[Entries taken from a collection]
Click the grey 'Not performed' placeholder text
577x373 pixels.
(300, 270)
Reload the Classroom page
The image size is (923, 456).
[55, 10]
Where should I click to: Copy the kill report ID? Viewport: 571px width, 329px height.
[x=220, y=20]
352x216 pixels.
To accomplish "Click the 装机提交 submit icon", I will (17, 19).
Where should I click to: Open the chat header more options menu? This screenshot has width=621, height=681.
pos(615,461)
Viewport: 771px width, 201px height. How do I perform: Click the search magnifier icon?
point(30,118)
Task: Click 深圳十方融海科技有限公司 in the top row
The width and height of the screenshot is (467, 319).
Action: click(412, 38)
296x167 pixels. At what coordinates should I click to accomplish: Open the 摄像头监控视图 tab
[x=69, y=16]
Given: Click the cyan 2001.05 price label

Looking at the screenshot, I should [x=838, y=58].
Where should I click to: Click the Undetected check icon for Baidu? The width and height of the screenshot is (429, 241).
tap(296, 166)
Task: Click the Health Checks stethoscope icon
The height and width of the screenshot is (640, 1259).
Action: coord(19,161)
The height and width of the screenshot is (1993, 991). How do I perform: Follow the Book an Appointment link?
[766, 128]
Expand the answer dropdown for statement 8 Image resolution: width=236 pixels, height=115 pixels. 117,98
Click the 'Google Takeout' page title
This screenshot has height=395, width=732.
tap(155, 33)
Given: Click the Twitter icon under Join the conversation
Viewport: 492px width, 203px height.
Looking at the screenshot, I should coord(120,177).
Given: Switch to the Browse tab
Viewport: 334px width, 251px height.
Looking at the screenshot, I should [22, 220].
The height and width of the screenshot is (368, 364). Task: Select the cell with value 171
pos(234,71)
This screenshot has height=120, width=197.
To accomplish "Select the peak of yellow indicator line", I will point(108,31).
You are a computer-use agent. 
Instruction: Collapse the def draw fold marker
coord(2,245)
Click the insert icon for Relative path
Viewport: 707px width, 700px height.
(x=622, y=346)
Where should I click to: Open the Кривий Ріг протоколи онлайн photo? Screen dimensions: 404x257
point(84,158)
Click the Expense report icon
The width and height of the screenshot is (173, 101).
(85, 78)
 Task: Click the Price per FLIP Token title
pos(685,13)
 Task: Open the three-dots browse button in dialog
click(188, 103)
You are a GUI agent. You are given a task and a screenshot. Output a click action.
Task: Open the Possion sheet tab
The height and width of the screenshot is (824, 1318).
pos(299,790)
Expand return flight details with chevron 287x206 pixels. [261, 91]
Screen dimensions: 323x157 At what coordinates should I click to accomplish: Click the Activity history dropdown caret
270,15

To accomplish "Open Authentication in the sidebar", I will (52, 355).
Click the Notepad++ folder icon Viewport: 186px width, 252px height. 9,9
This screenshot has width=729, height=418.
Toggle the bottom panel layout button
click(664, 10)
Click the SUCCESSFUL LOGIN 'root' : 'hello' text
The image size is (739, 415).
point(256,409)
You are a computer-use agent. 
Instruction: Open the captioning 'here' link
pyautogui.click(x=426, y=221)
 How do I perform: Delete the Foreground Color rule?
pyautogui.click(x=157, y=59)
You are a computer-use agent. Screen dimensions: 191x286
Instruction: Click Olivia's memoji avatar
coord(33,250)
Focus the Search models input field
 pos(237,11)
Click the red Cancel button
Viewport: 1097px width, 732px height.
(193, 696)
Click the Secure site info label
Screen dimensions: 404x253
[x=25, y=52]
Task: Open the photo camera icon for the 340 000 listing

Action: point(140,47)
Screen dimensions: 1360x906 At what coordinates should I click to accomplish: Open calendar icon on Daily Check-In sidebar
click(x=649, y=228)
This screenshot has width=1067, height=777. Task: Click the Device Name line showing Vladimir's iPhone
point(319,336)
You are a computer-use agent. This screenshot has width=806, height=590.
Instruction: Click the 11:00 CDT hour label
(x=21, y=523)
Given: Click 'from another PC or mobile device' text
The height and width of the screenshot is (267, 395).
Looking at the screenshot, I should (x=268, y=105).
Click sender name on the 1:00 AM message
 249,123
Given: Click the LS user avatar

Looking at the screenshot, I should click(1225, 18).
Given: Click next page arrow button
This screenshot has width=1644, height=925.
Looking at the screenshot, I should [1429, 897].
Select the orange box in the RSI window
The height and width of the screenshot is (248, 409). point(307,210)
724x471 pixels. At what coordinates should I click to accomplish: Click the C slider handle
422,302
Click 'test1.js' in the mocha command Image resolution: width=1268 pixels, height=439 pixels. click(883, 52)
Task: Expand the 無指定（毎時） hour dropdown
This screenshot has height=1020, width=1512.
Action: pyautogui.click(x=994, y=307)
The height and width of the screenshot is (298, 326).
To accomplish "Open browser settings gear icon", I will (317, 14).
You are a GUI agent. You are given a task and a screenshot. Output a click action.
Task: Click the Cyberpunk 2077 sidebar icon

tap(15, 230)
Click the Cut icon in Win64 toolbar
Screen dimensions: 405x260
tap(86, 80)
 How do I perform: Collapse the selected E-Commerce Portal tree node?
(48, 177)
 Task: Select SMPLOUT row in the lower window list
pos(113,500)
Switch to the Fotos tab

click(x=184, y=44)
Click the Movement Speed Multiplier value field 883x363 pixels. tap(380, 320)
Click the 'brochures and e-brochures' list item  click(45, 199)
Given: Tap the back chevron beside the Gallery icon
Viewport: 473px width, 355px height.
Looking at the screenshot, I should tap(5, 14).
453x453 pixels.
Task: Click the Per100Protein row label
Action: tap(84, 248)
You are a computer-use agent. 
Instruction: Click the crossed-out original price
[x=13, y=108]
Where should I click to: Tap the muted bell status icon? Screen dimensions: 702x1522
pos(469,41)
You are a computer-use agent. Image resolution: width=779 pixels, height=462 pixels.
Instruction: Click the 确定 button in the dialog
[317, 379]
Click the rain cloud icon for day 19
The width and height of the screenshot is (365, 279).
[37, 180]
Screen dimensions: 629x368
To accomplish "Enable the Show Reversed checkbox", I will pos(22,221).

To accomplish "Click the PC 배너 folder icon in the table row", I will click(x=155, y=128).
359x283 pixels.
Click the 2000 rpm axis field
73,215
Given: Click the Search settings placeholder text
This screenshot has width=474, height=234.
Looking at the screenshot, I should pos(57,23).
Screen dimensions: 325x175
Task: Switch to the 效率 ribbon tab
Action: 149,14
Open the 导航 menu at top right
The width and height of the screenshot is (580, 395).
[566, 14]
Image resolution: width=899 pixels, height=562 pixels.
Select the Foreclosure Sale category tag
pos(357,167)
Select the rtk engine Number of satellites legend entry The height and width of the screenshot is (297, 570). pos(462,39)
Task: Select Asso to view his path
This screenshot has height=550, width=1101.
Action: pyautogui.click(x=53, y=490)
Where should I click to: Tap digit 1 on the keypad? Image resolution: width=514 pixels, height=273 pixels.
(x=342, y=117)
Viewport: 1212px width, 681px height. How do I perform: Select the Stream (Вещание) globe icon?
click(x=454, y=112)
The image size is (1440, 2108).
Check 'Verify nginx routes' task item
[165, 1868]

# EXERCISE DIRECTIONS:
Using the entries above, please restate each one word for word.

# ANSWER TO THIS PROBLEM:
Click the grey 'Not performed' placeholder text
577x373 pixels.
(300, 270)
Reload the Classroom page
The image size is (923, 456).
[55, 10]
Where should I click to: Copy the kill report ID? Viewport: 571px width, 329px height.
[x=220, y=20]
352x216 pixels.
To accomplish "Click the 装机提交 submit icon", I will (17, 19).
Where should I click to: Open the chat header more options menu? This screenshot has width=621, height=681.
pos(615,461)
Viewport: 771px width, 201px height. How do I perform: Click the search magnifier icon?
point(30,118)
Task: Click 深圳十方融海科技有限公司 in the top row
The width and height of the screenshot is (467, 319).
Action: click(412, 38)
296x167 pixels. At what coordinates should I click to accomplish: Open the 摄像头监控视图 tab
[x=69, y=16]
Given: Click the cyan 2001.05 price label

Looking at the screenshot, I should [x=838, y=58].
Where should I click to: Click the Undetected check icon for Baidu? The width and height of the screenshot is (429, 241).
tap(296, 166)
Task: Click the Health Checks stethoscope icon
The height and width of the screenshot is (640, 1259).
Action: coord(19,161)
The height and width of the screenshot is (1993, 991). How do I perform: Follow the Book an Appointment link?
[766, 128]
Expand the answer dropdown for statement 8 Image resolution: width=236 pixels, height=115 pixels. 117,98
Click the 'Google Takeout' page title
This screenshot has height=395, width=732.
tap(155, 33)
Given: Click the Twitter icon under Join the conversation
Viewport: 492px width, 203px height.
Looking at the screenshot, I should coord(120,177).
Given: Switch to the Browse tab
Viewport: 334px width, 251px height.
Looking at the screenshot, I should [22, 220].
The height and width of the screenshot is (368, 364). Task: Select the cell with value 171
pos(234,71)
This screenshot has height=120, width=197.
To accomplish "Select the peak of yellow indicator line", I will point(108,31).
You are a computer-use agent. 
Instruction: Collapse the def draw fold marker
coord(2,245)
Click the insert icon for Relative path
Viewport: 707px width, 700px height.
(x=622, y=346)
Where should I click to: Open the Кривий Ріг протоколи онлайн photo? Screen dimensions: 404x257
point(84,158)
Click the Expense report icon
The width and height of the screenshot is (173, 101).
(85, 78)
 Task: Click the Price per FLIP Token title
pos(685,13)
 Task: Open the three-dots browse button in dialog
click(188, 103)
You are a GUI agent. You are given a task and a screenshot. Output a click action.
Task: Open the Possion sheet tab
The height and width of the screenshot is (824, 1318).
pos(299,790)
Expand return flight details with chevron 287x206 pixels. [261, 91]
Screen dimensions: 323x157 At what coordinates should I click to accomplish: Click the Activity history dropdown caret
270,15

To accomplish "Open Authentication in the sidebar", I will (52, 355).
Click the Notepad++ folder icon Viewport: 186px width, 252px height. 9,9
This screenshot has width=729, height=418.
Toggle the bottom panel layout button
click(664, 10)
Click the SUCCESSFUL LOGIN 'root' : 'hello' text
The image size is (739, 415).
point(256,409)
You are a computer-use agent. 
Instruction: Open the captioning 'here' link
pyautogui.click(x=426, y=221)
 How do I perform: Delete the Foreground Color rule?
pyautogui.click(x=157, y=59)
You are a computer-use agent. Screen dimensions: 191x286
Instruction: Click Olivia's memoji avatar
coord(33,250)
Focus the Search models input field
 pos(237,11)
Click the red Cancel button
Viewport: 1097px width, 732px height.
(193, 696)
Click the Secure site info label
Screen dimensions: 404x253
[x=25, y=52]
Task: Open the photo camera icon for the 340 000 listing

Action: point(140,47)
Screen dimensions: 1360x906 At what coordinates should I click to accomplish: Open calendar icon on Daily Check-In sidebar
click(x=649, y=228)
This screenshot has width=1067, height=777. Task: Click the Device Name line showing Vladimir's iPhone
point(319,336)
You are a computer-use agent. This screenshot has width=806, height=590.
Instruction: Click the 11:00 CDT hour label
(x=21, y=523)
Given: Click 'from another PC or mobile device' text
The height and width of the screenshot is (267, 395).
Looking at the screenshot, I should (x=268, y=105).
Click sender name on the 1:00 AM message
 249,123
Given: Click the LS user avatar

Looking at the screenshot, I should click(1225, 18).
Given: Click next page arrow button
This screenshot has width=1644, height=925.
Looking at the screenshot, I should [1429, 897].
Select the orange box in the RSI window
The height and width of the screenshot is (248, 409). point(307,210)
724x471 pixels. At what coordinates should I click to accomplish: Click the C slider handle
422,302
Click 'test1.js' in the mocha command Image resolution: width=1268 pixels, height=439 pixels. click(883, 52)
Task: Expand the 無指定（毎時） hour dropdown
This screenshot has height=1020, width=1512.
Action: pyautogui.click(x=994, y=307)
The height and width of the screenshot is (298, 326).
To accomplish "Open browser settings gear icon", I will (317, 14).
You are a GUI agent. You are given a task and a screenshot. Output a click action.
Task: Click the Cyberpunk 2077 sidebar icon

tap(15, 230)
Click the Cut icon in Win64 toolbar
Screen dimensions: 405x260
tap(86, 80)
 How do I perform: Collapse the selected E-Commerce Portal tree node?
(48, 177)
 Task: Select SMPLOUT row in the lower window list
pos(113,500)
Switch to the Fotos tab

click(x=184, y=44)
Click the Movement Speed Multiplier value field 883x363 pixels. tap(380, 320)
Click the 'brochures and e-brochures' list item  click(45, 199)
Given: Tap the back chevron beside the Gallery icon
Viewport: 473px width, 355px height.
Looking at the screenshot, I should tap(5, 14).
453x453 pixels.
Task: Click the Per100Protein row label
Action: tap(84, 248)
You are a computer-use agent. 
Instruction: Click the crossed-out original price
[x=13, y=108]
Where should I click to: Tap the muted bell status icon? Screen dimensions: 702x1522
pos(469,41)
You are a computer-use agent. Image resolution: width=779 pixels, height=462 pixels.
Instruction: Click the 确定 button in the dialog
[317, 379]
Click the rain cloud icon for day 19
The width and height of the screenshot is (365, 279).
[37, 180]
Screen dimensions: 629x368
To accomplish "Enable the Show Reversed checkbox", I will pos(22,221).

To accomplish "Click the PC 배너 folder icon in the table row", I will click(x=155, y=128).
359x283 pixels.
Click the 2000 rpm axis field
73,215
Given: Click the Search settings placeholder text
This screenshot has width=474, height=234.
Looking at the screenshot, I should pos(57,23).
Screen dimensions: 325x175
Task: Switch to the 效率 ribbon tab
Action: 149,14
Open the 导航 menu at top right
The width and height of the screenshot is (580, 395).
[566, 14]
Image resolution: width=899 pixels, height=562 pixels.
Select the Foreclosure Sale category tag
pos(357,167)
Select the rtk engine Number of satellites legend entry The height and width of the screenshot is (297, 570). pos(462,39)
Task: Select Asso to view his path
This screenshot has height=550, width=1101.
Action: pyautogui.click(x=53, y=490)
Where should I click to: Tap digit 1 on the keypad? Image resolution: width=514 pixels, height=273 pixels.
(x=342, y=117)
Viewport: 1212px width, 681px height. How do I perform: Select the Stream (Вещание) globe icon?
click(x=454, y=112)
The image size is (1440, 2108).
Check 'Verify nginx routes' task item
[165, 1868]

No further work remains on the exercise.